----- RECORD EXTRACTS -----

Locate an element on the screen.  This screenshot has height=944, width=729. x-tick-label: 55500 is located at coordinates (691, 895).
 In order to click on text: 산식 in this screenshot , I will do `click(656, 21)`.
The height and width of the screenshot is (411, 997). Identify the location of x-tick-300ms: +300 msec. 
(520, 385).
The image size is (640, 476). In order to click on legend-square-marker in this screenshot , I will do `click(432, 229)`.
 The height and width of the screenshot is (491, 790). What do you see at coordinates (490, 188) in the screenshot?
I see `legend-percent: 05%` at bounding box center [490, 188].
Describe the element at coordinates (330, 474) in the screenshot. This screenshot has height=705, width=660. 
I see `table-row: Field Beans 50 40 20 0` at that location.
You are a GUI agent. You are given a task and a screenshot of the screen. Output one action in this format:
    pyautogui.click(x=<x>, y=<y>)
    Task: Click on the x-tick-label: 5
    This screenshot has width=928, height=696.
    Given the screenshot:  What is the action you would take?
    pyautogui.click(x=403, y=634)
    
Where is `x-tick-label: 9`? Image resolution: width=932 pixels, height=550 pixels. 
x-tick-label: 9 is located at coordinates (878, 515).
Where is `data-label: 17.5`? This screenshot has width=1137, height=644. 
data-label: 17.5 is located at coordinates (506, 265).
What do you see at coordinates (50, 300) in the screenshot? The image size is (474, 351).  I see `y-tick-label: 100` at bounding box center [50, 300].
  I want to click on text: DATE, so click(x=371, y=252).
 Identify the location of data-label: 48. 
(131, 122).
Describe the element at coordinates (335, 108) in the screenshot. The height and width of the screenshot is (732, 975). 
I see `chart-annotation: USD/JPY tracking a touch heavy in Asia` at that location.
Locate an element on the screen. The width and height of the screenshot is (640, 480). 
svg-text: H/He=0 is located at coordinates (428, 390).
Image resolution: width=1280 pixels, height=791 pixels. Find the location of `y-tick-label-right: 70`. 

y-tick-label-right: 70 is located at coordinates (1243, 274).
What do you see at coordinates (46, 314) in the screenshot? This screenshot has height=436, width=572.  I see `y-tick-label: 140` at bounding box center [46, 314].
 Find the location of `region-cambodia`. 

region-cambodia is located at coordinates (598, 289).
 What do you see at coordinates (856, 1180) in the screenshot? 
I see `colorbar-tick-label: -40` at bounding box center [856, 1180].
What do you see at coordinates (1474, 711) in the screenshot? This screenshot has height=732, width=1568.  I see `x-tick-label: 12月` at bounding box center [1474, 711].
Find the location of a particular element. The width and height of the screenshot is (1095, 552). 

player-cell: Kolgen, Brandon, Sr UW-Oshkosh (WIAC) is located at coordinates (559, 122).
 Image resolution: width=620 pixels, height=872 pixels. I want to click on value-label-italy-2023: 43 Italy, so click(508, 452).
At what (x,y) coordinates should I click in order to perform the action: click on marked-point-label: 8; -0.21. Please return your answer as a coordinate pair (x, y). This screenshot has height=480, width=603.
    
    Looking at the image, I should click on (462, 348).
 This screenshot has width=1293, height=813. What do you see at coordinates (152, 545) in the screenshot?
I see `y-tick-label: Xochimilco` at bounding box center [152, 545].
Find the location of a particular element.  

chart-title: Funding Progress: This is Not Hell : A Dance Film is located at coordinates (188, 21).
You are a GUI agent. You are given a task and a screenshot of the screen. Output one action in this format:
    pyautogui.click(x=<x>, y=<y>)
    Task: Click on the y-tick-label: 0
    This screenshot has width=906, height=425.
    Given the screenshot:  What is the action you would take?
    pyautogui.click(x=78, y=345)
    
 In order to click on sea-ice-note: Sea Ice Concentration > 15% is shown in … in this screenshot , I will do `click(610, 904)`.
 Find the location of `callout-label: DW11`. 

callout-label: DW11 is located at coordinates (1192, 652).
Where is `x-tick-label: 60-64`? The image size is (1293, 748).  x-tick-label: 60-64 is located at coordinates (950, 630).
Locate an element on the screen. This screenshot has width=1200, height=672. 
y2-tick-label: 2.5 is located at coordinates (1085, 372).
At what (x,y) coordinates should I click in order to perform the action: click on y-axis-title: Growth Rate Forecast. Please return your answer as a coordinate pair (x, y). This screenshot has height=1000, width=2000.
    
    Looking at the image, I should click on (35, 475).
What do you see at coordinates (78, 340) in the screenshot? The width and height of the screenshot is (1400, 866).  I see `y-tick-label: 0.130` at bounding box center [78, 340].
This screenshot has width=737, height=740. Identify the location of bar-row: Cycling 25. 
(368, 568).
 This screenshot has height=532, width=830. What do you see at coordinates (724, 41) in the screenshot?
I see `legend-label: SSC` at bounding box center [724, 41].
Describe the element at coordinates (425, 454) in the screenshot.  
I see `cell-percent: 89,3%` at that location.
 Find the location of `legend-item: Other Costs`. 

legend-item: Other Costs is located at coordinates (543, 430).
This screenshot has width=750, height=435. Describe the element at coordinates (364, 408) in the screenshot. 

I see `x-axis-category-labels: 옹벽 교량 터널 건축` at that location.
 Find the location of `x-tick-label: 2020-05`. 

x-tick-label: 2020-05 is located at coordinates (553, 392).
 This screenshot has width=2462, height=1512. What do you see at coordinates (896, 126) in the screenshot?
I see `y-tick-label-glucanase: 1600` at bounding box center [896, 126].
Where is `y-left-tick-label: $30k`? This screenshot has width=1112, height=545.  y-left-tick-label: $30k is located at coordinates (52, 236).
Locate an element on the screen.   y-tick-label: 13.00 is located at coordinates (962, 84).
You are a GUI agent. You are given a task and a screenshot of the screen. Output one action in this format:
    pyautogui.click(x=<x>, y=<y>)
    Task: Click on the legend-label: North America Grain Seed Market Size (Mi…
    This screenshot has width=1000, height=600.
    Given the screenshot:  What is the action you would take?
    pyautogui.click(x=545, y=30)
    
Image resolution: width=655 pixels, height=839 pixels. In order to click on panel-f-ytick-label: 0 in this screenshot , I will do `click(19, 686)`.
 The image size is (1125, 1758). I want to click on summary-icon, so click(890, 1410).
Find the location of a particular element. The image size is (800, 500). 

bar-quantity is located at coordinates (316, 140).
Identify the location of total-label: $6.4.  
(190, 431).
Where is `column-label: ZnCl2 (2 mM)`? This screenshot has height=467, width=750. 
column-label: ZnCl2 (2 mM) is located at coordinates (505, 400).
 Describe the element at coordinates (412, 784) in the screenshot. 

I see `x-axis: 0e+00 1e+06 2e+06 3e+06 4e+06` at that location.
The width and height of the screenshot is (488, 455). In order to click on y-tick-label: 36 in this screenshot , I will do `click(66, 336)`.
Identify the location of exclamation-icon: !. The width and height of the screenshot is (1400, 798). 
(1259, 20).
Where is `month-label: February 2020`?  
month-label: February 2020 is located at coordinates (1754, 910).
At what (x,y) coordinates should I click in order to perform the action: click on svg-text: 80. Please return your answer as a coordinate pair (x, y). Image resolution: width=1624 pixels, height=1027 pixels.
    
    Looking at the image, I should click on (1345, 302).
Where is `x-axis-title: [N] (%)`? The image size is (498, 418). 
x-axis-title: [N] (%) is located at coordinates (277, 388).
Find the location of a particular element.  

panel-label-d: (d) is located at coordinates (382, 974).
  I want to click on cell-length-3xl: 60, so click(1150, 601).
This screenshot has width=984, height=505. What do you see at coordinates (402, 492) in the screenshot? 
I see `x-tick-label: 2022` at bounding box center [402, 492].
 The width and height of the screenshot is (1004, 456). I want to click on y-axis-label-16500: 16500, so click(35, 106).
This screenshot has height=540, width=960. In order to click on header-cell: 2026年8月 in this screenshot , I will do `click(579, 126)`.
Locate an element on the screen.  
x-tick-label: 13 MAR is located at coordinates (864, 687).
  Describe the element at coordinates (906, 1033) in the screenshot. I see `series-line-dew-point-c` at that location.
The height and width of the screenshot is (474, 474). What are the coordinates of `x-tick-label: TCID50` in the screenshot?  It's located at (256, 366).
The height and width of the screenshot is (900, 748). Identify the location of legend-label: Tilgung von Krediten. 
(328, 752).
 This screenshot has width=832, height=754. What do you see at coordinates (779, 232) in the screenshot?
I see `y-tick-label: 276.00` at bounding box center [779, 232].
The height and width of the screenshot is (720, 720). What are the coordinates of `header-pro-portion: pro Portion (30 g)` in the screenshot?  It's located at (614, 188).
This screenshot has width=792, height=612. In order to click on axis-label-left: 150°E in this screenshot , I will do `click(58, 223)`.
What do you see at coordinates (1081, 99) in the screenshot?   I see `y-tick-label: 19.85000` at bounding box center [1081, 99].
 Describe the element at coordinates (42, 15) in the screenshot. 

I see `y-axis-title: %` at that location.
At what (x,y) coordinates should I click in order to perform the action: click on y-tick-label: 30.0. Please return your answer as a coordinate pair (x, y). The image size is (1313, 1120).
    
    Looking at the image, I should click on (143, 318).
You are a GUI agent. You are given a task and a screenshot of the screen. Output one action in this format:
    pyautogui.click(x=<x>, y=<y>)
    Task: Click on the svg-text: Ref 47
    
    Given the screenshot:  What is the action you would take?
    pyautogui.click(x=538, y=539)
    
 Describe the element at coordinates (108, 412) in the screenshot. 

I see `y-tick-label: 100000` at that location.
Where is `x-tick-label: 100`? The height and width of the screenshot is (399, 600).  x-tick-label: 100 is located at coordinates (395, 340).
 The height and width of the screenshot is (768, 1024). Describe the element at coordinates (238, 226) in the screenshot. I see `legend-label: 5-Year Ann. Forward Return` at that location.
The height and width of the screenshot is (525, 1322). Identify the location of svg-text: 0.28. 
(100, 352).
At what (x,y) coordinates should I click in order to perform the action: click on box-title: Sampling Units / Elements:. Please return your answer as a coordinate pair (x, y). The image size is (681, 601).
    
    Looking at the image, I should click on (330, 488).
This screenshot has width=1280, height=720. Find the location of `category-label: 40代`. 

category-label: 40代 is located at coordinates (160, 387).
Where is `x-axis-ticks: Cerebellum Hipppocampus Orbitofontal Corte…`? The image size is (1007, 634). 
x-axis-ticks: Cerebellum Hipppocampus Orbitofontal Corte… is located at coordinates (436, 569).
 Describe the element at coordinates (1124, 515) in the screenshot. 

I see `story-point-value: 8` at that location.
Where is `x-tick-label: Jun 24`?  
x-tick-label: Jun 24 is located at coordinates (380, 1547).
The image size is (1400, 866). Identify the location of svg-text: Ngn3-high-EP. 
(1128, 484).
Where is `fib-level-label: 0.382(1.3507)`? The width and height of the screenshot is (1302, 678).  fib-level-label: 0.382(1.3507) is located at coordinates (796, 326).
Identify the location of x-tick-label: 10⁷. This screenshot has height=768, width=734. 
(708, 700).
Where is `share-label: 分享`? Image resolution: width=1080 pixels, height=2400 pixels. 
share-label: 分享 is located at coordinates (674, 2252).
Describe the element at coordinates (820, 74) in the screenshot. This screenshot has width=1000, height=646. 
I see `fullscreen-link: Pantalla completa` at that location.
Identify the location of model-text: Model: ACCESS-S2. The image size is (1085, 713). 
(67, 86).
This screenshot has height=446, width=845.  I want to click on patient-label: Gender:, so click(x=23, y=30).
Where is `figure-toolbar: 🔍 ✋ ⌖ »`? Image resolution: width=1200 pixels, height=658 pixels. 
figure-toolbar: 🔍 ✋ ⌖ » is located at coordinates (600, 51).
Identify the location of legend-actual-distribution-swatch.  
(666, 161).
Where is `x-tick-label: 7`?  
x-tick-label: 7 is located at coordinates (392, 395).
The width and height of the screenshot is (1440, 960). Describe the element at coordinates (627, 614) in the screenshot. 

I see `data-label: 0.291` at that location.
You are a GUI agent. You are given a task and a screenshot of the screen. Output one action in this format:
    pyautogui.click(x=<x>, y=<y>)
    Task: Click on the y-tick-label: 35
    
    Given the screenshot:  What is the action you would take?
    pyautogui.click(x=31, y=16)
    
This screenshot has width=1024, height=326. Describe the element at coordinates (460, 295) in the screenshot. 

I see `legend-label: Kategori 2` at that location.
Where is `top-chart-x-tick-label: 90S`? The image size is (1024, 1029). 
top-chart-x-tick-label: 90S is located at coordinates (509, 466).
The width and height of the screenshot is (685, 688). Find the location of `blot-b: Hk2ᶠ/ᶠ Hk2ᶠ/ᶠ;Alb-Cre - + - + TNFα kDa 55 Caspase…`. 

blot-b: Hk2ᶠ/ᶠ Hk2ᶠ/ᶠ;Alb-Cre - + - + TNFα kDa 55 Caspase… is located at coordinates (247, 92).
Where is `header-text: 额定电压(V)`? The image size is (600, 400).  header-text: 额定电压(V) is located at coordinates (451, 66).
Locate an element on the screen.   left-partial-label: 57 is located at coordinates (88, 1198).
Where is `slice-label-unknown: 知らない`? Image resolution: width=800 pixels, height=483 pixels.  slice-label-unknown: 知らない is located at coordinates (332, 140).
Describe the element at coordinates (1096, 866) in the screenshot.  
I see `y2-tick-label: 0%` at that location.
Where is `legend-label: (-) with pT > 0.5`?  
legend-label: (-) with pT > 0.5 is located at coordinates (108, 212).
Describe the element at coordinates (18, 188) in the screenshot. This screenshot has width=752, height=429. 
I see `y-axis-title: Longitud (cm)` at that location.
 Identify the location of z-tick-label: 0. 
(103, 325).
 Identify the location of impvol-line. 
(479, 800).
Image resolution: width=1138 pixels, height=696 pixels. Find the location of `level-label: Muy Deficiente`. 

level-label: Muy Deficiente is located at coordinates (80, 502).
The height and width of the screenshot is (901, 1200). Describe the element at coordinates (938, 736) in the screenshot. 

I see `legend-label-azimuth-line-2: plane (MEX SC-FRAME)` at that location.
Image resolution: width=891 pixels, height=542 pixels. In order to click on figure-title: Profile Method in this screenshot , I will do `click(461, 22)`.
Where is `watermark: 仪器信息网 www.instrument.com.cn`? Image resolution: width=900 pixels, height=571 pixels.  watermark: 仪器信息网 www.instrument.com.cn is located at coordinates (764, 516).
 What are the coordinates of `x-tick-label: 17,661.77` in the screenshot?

-----

PROBLEM STATEMENT:
Convert the records into a numbered list, beginning with the line that contains "Identify the location of data-label: 48." and continuing through the line that contains "svg-text: H/He=0 is", and omit any blank lines.

EXERCISE RESPONSE:
1.  Identify the location of data-label: 48. 
2. (131, 122).
3. Describe the element at coordinates (335, 108) in the screenshot. The height and width of the screenshot is (732, 975). 
4. I see `chart-annotation: USD/JPY tracking a touch heavy in Asia` at that location.
5. Locate an element on the screen. The width and height of the screenshot is (640, 480). 
6. svg-text: H/He=0 is located at coordinates (428, 390).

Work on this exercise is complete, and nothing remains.